I. All provisions of the Arizona Rules of Civil Procedure, the Arizona Rules of Evidence, the Arizona Rules of Family Law Procedure and Cochise County Local Rules that are not inconsistent with these Rules 12.1-12.7, including the provisions of Rules 72-76, Arizona Rules of Civil Procedure, shall be applicable to all cases heard under the ADR Program.
Rule 12.3. Decisions by ADR Program Neutrals
A. The ADR Program neutral will render a Notice of Decision in writing within five (5) days of the completion of the ADR hearing and submit the Notice of Decision to the ADR Program Director.
B. The ADR Program Office shall forward a copy of the Notice of Decision to all parties and the referring court. The notice shall be date stamped by the ADR office, which date shall commence the time period for applying for fees and costs, and shall include information regarding the appeal process as outlined in Rule 12.6 of these Rules.
Rule 12.4. Application for Court Costs and Attorney's Fees
A. Within ten (10) days from the date stamped Notice of Decision, either party may file with the referring court an application for fees and/or costs. If an application for fees and costs is filed, the appeal period does not begin until the referring court issues its order pursuant to section 12.4(C) of this rule. Applications for attorney’s fees and/or costs shall not be addressed by the ADR Program neutral and applications for fees and/or costs filed with the ADR Program Office shall not constitute a proper filing under this Rule.
B. Objections to a party’s application for fees and/or costs must be filed with the referring court within five (5) days of receipt of the application by the objecting party.
C. The referring court will issue its order setting forth the amount awarded under the Notice of Decision together with any award of attorney’s fees and/or costs. It is from this order that an appeal under these Rules may occur, and if no appeal is taken, final judgment may be rendered under Rule 12.7 herein.
Rule12.5. Failure to Appear or Participate in Good Faith
Failure to appear at a hearing or to participate in good faith at a hearing which has been set in accordance with these Rules shall constitute a waiver of the right to appeal absent a showing of good cause. If the judge finds that further proceedings before the neutral are appropriate, the case shall be remanded to the assigned neutral.
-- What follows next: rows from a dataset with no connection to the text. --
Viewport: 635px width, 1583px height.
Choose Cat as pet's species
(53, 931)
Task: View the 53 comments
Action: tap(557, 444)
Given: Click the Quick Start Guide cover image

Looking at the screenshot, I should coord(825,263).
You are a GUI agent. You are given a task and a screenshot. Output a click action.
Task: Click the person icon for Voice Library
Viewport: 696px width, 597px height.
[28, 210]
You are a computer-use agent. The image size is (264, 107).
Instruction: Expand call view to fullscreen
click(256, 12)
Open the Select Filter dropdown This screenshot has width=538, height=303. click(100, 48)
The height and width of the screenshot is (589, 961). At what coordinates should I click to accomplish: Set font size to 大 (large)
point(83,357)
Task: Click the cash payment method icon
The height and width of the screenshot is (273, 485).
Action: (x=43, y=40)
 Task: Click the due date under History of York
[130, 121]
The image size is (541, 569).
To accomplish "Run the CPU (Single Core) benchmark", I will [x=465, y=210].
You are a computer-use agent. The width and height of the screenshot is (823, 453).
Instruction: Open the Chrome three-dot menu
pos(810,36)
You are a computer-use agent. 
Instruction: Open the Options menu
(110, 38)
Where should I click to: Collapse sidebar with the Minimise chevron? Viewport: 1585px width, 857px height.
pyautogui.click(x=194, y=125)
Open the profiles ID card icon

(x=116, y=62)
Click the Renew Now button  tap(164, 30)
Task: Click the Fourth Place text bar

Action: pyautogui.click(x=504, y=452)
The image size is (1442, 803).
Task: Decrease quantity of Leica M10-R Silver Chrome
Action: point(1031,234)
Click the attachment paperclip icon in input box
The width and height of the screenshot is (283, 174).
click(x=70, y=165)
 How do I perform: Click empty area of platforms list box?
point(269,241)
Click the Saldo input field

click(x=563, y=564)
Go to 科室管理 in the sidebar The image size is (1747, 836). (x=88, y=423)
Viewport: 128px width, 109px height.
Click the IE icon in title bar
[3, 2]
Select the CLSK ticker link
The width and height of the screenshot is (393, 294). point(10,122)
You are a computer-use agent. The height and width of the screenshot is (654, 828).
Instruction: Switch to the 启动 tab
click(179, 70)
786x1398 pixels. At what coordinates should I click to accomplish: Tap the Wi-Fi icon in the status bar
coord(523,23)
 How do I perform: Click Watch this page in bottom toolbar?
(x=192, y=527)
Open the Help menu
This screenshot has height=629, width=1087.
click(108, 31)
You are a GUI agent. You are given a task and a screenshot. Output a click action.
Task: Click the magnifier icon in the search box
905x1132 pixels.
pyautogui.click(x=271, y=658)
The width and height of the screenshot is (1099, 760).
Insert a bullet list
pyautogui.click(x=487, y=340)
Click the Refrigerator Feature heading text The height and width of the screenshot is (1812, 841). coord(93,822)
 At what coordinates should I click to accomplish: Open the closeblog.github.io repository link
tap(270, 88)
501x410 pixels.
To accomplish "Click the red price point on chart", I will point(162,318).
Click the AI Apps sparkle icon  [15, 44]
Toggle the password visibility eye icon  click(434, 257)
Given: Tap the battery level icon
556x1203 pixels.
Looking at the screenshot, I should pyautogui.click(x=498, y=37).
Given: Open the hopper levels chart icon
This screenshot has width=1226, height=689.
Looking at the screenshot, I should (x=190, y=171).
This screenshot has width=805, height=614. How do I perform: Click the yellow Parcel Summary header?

ADR Program neutrals may recommend the referring court impose appropriate sanctions as applicable in this matter and the court may consider such recommendations in making its final judgment.
Rule 12.6. Right of Appeal
A. All Appeals from an ADR arbitration hearing are de novo on the law and facts.
B. If no application for attorney’s fees and/or costs is timely filed as provided in Rule 12.4 of these Rules, the parties shall have twenty (20) days from the ADR date stamp on the Notice of Mailing Decision in which to appeal an ADR Program decision.
C. If a properly filed application for fees and/or costs under Rule 12.4, of these Rules is made, the appeal of an ADR Program decision shall be filed within twenty (20) days from the date of the referring court's order issued pursuant to 12.4(C).
Rule 12.7. Final Judgment
Upon expiration of the time for appeal as provided in these Rules, and if no appeal has been taken, court shall enter judgment and award court costs.
Rule 14. Oral Argument by Telephone or Video Conference Call
Oral argument or the presentation of witness testimony by telephone or video conference call may be had on motion and with prior approval of the court, provided all conversations are audible. The institution and cost of the video or telephone conference call shall be at the expense of the party requesting it, and at a date and time mutually agreeable to all parties and the court or as directed by the court.